Kemiskinan
dan kebodohan ibarat lingkaran setan yang tak berujung pangkal. Tragisnya kedua
hal tersebut tumbuh subur di propinsi NTT. Populasi kemiskinan yang
mencapai 88 % dari 4,2 juta penduduknya
dan menyebar di daerah pedesaan. Penyebabnya adalah kondisi geografis yang
kurang menguntungkan, mengakarnya budaya pesta, isolasi informasi dan iklim
semi arid yang menyebabkan musim kemarau lebih panjang daripada wilayah
Indonesia lainnya. Kondisi tersebut menyulitkan penduduk NTT untuk hidup sejahtera. Kemiskinan
tersebut disinyalir kuat memicu tingginya angka buta huruf. Himpitan ekonomi
telah memaksa mereka lebih mementingkan usaha pemenuhan kebutuhan hidup
daripada peningkatan kemampuan sumberdaya manusia.
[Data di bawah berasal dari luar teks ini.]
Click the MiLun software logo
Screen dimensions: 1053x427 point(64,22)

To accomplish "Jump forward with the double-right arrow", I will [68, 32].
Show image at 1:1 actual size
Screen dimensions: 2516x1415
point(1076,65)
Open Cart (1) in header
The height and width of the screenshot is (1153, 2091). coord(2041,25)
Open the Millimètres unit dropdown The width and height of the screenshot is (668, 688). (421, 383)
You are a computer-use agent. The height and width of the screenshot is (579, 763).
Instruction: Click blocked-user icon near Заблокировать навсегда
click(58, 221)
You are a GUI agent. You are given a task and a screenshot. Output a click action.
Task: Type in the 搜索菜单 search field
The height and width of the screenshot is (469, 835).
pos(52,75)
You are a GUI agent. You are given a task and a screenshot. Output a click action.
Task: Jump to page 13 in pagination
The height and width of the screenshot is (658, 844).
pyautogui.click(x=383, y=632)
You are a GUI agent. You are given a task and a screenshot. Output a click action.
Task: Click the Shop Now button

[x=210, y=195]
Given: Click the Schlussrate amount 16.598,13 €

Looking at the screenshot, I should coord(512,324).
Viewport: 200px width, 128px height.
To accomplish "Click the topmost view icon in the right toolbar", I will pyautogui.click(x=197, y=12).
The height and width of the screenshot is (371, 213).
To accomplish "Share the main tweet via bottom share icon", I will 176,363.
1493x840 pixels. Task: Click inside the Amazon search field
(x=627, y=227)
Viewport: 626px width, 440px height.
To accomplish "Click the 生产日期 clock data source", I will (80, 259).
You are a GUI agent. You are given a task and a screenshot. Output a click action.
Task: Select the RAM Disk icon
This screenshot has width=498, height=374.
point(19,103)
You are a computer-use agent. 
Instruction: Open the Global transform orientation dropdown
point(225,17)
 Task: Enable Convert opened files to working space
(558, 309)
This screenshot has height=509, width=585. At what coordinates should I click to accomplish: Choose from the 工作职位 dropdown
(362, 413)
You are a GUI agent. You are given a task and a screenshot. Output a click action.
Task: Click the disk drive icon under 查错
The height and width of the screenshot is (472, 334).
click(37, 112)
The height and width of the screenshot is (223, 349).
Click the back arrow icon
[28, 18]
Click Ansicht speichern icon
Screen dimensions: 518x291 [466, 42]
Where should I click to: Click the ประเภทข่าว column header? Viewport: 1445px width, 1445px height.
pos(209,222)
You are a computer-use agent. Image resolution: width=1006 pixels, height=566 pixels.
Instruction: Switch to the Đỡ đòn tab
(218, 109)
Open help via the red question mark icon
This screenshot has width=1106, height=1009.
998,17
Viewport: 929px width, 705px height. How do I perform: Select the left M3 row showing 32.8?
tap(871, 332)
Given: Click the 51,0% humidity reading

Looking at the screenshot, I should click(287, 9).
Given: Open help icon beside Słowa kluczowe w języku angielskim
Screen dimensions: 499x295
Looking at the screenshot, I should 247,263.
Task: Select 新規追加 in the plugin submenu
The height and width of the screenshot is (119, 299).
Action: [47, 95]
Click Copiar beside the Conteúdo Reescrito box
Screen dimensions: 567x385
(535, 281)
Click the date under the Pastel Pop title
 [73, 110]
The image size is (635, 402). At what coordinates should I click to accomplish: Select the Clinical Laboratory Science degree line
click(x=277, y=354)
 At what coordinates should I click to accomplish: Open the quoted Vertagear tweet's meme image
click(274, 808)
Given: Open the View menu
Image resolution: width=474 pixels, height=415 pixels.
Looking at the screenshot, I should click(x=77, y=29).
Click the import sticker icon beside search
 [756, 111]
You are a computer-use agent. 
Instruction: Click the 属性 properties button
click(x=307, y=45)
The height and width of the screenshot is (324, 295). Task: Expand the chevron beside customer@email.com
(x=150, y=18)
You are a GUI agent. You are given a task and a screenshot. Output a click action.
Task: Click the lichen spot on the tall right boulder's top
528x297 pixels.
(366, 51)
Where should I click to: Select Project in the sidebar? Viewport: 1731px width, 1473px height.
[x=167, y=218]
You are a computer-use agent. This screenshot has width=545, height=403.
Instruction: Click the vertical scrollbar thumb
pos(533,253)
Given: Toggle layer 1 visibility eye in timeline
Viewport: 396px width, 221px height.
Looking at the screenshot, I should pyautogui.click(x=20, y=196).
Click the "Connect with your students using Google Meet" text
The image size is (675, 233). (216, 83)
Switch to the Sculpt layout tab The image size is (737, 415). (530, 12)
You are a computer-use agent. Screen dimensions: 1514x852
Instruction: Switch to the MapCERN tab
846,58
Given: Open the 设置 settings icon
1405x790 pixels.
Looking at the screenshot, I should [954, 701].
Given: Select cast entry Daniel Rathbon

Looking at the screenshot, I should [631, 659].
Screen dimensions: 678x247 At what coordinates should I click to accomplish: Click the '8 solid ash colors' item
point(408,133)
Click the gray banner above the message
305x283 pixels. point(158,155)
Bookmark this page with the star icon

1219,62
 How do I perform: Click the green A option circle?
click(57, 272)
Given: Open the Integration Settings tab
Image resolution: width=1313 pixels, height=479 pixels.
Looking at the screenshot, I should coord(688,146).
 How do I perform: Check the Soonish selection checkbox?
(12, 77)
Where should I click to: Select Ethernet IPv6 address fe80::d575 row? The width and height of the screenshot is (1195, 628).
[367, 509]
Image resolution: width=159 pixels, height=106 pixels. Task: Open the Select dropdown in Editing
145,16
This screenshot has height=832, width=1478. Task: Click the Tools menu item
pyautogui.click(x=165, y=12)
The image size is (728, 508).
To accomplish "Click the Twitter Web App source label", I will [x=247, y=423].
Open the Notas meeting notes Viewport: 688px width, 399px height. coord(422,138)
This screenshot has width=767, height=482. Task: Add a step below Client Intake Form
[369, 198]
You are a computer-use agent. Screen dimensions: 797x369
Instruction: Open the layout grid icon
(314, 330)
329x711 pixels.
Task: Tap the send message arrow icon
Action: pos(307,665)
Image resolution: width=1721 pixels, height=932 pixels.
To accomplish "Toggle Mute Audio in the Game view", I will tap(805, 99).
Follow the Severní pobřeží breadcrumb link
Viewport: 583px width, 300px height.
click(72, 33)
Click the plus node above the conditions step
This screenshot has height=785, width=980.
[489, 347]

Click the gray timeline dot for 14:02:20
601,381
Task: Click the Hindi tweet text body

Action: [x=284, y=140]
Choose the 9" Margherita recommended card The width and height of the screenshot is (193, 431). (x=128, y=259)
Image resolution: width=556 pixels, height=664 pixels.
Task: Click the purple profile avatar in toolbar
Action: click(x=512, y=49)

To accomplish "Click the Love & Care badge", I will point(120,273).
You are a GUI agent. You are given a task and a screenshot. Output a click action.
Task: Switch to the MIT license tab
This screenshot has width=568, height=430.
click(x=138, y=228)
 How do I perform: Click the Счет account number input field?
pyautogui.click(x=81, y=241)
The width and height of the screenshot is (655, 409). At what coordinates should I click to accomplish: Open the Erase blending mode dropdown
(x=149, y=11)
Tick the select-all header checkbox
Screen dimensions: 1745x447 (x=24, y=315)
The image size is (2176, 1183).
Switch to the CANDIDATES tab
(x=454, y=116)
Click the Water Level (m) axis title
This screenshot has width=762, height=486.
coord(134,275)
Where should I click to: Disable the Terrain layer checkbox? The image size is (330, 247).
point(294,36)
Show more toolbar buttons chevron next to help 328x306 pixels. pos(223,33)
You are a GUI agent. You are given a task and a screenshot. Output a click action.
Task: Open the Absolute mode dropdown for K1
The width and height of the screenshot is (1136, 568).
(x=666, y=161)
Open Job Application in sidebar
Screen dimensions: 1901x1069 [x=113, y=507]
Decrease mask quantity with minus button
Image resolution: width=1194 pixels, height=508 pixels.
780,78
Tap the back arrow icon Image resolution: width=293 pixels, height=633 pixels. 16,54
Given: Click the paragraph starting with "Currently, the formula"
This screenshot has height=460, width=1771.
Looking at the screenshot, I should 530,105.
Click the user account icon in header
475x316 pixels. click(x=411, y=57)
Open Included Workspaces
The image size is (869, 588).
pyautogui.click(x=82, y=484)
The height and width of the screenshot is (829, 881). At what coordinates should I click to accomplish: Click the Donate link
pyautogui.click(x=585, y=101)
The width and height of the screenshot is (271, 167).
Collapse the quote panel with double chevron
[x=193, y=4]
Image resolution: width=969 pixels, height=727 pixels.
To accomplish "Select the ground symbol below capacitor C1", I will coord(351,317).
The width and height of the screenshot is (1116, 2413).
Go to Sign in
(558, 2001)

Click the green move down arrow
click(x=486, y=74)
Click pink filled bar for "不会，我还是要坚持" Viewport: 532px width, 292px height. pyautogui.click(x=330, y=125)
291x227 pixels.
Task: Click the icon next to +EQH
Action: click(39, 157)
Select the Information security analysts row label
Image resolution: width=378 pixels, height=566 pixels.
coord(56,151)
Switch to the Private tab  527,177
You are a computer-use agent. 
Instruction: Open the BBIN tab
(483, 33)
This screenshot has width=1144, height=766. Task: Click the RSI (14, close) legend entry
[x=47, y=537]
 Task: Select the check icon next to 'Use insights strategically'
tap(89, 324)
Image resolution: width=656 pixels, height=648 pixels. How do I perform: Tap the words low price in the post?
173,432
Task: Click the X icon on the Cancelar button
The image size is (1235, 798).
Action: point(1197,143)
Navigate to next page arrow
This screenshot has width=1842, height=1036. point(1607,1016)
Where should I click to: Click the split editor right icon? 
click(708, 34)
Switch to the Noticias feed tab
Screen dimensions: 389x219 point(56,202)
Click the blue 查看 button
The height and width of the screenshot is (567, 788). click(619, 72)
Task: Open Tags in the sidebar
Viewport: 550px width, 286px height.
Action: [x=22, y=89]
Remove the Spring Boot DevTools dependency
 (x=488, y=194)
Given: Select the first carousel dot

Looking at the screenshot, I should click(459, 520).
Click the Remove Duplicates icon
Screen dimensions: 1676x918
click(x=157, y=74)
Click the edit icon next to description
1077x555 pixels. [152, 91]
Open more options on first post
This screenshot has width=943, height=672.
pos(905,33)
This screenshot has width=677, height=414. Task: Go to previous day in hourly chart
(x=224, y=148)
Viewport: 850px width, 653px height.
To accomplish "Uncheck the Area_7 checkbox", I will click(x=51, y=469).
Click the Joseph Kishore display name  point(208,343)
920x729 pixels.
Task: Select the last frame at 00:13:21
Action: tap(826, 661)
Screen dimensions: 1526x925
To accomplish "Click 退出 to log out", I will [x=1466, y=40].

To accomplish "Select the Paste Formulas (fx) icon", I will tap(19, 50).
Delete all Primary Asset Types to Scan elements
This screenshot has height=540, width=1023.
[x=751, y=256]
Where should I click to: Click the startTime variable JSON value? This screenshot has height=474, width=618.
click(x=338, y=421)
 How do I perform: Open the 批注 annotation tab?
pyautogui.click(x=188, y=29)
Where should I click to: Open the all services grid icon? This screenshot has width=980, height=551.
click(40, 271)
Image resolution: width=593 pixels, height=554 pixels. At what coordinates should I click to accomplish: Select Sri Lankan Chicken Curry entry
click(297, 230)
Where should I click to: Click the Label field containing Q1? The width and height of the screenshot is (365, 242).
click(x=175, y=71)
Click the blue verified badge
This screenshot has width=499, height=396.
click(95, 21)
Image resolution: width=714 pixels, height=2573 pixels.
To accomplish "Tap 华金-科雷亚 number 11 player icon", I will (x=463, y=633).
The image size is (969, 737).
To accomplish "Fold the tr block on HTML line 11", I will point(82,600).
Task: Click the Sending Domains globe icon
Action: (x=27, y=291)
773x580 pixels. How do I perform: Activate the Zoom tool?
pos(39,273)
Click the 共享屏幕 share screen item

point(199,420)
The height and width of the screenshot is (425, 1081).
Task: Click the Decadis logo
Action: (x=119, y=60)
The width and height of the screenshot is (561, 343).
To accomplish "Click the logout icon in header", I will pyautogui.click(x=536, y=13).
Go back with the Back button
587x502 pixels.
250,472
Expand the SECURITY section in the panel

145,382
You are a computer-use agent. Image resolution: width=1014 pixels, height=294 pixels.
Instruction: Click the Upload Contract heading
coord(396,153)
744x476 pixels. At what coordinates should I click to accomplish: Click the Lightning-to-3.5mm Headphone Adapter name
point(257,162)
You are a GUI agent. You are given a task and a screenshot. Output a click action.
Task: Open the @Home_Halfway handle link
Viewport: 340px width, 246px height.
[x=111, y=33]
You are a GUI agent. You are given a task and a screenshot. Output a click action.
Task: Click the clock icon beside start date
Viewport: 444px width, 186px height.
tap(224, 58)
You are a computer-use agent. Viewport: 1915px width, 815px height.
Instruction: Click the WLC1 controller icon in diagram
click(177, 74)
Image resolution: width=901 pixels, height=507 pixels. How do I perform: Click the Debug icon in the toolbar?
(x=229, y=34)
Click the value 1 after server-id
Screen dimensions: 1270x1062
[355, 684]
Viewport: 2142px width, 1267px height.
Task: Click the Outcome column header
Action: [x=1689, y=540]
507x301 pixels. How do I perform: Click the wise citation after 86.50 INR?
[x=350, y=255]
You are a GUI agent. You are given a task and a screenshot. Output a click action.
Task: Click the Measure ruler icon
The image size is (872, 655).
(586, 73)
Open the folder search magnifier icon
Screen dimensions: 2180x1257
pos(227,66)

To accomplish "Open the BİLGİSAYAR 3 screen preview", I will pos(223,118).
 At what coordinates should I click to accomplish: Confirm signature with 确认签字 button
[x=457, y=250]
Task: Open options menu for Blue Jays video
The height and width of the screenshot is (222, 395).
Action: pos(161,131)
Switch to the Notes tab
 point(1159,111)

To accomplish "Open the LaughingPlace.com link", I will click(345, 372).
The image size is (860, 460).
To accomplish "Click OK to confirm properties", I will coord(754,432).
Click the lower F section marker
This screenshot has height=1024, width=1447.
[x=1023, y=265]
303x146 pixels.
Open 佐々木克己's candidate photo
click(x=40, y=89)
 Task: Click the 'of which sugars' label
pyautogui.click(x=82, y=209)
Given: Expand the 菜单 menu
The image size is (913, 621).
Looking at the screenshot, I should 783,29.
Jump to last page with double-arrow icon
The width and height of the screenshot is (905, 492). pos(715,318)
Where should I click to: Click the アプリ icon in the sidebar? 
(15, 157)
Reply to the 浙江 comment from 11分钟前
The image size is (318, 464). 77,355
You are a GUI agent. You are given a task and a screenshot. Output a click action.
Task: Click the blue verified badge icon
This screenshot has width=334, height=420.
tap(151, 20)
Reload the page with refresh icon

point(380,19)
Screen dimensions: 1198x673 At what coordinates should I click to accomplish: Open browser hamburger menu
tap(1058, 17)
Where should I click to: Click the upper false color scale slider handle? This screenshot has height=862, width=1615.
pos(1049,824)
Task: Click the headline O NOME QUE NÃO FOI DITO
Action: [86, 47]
Anak-anak usia sekolah
terpaksa putus sekolah dan bekerja pada sektor-sektor informal. Dampaknya,
penduduk produktif rentang usia 17 sampai dengan 44 tahun banyak mengalami buta
huruf. United Nations Development Programme (UNDP) menjadikan angka buta huruf dewasa (adult illiteracy rate) sebagai suatu
barometer dalam mengukur kualitas suatu bangsa. Tinggi rendahnya angka
buta huruf akan menentukan pula tinggi rendahnya Indeks Pembangunan Manusia (Human
Development Index – HDI) bangsa itu. Berdasarkan laporan UNDP
tahun 2003 dalam “Human
Development Report 2003” bahwa Indeks Pembangunan Manusia (Human Development Indeks – HDI)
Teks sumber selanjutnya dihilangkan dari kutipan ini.